No entanto, o parlamentar ressaltou que a proposta enfrentará a resistência do setor legislativo. “Mas já vimos, em outras ocasiões, que o plenário da Câmara reflete a visão da sociedade brasileira”.
O texto prevê a proibição total de publicidade das bets na televisão, rádio, internet, redes sociais, streaming e outdoors, bem como a vedação de patrocínios esportivos e culturais vinculados às plataformas de apostas.
Alto risco
O projeto destaca a necessidade de medidas para fortalecer o tratamento da ludopatia no Sistema Único de Saúde (SUS) e de restrições a modalidades de apostas consideradas de alto risco de dependência.
No evento, representantes do Instituto de Estudos para Políticas de Saúde (IEPS) alertaram que os danos associados às apostas online podem gerar custos superiores a R$ 38 bilhões por ano no Brasil, incluindo despesas com tratamento de saúde mental, endividamento familiar, ansiedade, depressão e a exposição de crianças e adolescentes à publicidade massiva das plataformas digitais.
Pedro Campos destacou a estimativa de que 12 milhões de brasileiros já apresentam algum comportamento de risco no jogo.
“Mais de um milhão de brasileiros já têm diagnóstico de transtorno do jogo”, lamentou. Criticou ainda que comentaristas de futebol oferecem dicas de apostas nas partidas. “Isso é um absurdo sem tamanho”, disse.
O Brasil possui atualmente 80 empresas regulares para a realização de jogos e apostas, mas também há um mercado informal.
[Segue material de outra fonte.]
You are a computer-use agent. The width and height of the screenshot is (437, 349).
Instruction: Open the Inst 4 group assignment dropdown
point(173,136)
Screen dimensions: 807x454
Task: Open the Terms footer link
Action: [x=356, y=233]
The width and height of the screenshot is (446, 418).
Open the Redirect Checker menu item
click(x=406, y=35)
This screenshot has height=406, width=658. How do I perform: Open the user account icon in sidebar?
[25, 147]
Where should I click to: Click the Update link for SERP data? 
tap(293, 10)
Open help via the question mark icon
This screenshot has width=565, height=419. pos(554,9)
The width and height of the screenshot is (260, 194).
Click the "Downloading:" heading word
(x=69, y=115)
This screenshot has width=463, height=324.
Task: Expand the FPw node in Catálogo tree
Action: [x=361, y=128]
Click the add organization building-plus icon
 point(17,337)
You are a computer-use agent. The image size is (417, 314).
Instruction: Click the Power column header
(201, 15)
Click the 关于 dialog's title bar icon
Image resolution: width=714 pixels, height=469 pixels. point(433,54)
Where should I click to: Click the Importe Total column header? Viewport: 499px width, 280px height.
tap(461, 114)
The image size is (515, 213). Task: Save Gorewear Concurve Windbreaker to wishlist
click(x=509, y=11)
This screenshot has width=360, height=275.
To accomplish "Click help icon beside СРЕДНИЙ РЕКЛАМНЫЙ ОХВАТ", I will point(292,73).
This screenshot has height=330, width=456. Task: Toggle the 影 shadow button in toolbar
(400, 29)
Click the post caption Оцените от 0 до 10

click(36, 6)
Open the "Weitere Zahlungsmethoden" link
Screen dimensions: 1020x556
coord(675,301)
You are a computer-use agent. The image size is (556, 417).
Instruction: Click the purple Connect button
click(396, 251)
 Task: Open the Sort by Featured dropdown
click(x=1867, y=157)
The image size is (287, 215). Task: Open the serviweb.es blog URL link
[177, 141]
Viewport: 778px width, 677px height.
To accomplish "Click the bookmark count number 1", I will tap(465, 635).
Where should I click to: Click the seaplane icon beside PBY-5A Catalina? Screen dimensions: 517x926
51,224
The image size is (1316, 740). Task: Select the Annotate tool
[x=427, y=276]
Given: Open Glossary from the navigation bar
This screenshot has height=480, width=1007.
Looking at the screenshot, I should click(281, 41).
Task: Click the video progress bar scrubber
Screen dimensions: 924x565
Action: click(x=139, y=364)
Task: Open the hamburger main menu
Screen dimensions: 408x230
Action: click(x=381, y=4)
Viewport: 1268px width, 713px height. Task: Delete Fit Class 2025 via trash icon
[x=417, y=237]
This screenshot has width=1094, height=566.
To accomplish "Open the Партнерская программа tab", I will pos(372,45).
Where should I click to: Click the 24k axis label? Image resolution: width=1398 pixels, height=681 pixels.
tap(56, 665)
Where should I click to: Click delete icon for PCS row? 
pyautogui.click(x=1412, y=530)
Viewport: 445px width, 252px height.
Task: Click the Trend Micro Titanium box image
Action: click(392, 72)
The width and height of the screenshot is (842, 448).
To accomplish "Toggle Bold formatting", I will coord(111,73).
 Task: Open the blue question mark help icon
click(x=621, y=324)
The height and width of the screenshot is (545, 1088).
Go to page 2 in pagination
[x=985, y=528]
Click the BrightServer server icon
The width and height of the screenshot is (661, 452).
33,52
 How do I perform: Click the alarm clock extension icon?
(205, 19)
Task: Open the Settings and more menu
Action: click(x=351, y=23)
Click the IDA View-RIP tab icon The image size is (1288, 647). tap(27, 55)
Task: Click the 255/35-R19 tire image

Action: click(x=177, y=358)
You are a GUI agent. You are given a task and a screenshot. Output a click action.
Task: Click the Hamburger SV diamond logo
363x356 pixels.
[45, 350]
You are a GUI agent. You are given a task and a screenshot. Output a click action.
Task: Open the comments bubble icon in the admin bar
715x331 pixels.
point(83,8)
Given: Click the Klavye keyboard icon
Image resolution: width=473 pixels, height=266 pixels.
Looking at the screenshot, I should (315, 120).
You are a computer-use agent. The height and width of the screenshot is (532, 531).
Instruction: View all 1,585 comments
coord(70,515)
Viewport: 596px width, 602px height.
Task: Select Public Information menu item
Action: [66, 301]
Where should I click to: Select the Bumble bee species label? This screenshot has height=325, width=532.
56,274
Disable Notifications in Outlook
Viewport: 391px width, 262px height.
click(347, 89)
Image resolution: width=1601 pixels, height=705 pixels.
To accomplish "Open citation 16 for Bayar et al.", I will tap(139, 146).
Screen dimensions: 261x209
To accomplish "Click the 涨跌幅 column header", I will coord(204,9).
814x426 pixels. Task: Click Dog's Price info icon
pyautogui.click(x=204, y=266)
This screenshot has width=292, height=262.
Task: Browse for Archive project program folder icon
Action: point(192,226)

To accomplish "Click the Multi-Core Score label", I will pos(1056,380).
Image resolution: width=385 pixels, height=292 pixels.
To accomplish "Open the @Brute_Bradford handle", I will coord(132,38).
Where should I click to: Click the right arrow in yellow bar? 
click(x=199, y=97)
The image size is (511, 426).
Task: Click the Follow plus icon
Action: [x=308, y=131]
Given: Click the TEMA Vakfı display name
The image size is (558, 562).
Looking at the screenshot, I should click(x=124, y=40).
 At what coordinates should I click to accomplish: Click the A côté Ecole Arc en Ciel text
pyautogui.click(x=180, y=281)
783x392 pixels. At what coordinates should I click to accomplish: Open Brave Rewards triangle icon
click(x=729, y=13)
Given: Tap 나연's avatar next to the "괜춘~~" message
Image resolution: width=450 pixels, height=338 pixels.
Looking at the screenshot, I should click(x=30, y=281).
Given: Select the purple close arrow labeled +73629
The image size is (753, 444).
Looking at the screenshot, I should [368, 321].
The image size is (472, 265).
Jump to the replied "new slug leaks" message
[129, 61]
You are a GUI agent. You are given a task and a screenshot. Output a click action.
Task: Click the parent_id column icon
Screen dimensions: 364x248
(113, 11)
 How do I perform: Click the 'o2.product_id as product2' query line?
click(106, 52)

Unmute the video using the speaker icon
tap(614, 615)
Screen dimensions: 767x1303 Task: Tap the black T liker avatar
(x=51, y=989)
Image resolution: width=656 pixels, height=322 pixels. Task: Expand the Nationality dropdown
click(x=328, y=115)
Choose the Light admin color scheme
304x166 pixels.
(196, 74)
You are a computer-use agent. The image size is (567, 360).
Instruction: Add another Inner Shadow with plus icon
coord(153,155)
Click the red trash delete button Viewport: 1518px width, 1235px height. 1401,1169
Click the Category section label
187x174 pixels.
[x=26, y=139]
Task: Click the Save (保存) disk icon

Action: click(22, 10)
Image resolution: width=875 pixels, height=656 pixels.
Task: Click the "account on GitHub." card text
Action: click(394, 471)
O deputado recordou que o País celebra os 25 anos da reforma antimanicomial. “Precisamos, de uma vez por todas, nos livrar desses manicômios digitais contemporâneos”.
“Lobby poderoso”
A deputada Tabata Amaral (PSB‑SP) acrescentou que o País nunca enfrentou um lobby tão bem financiado e estruturado. “Estamos tratando de algo que está adoecendo a população brasileira. Pouquíssimas vezes vi um lobby tão efetivo e unido em recursos”. A parlamentar alertou para possíveis denúncias de empresas de bet financiando campanhas eleitorais e programas partidários.
No evento, a senadora Damares Alves manifestou otimismo quanto à aprovação do projeto, comparando com a lei da licença‑paternidade aprovada este ano. Ela relatou ter recebido um relatório que mostra que 41 % dos evangélicos jogam em apostas online. “E desses 41 %, 35 % contraíram dívidas”, alertou.
Autoexclusão
O Ministério da Saúde divulgou também, nesta terça, que mais de 574 mil pessoas já utilizaram a plataforma de autoexclusão criada pelo governo federal no final do ano passado, que permite o bloqueio voluntário e simultâneo de todas as casas de apostas mediante uma única solicitação vinculada ao CPF.
“Do total de cadastrados, 207 mil usuários (41 %) apontaram a perda de controle sobre o jogo e os impactos na saúde mental como principal motivo para a autoexclusão”, indica a nota oficial.
Além do bloqueio simultâneo, a autoexclusão impede novos cadastros e suspende o envio de publicidade dirigida sobre o tema. Durante o processo, os usuários podem definir o período que desejam permanecer afastados das casas de apostas.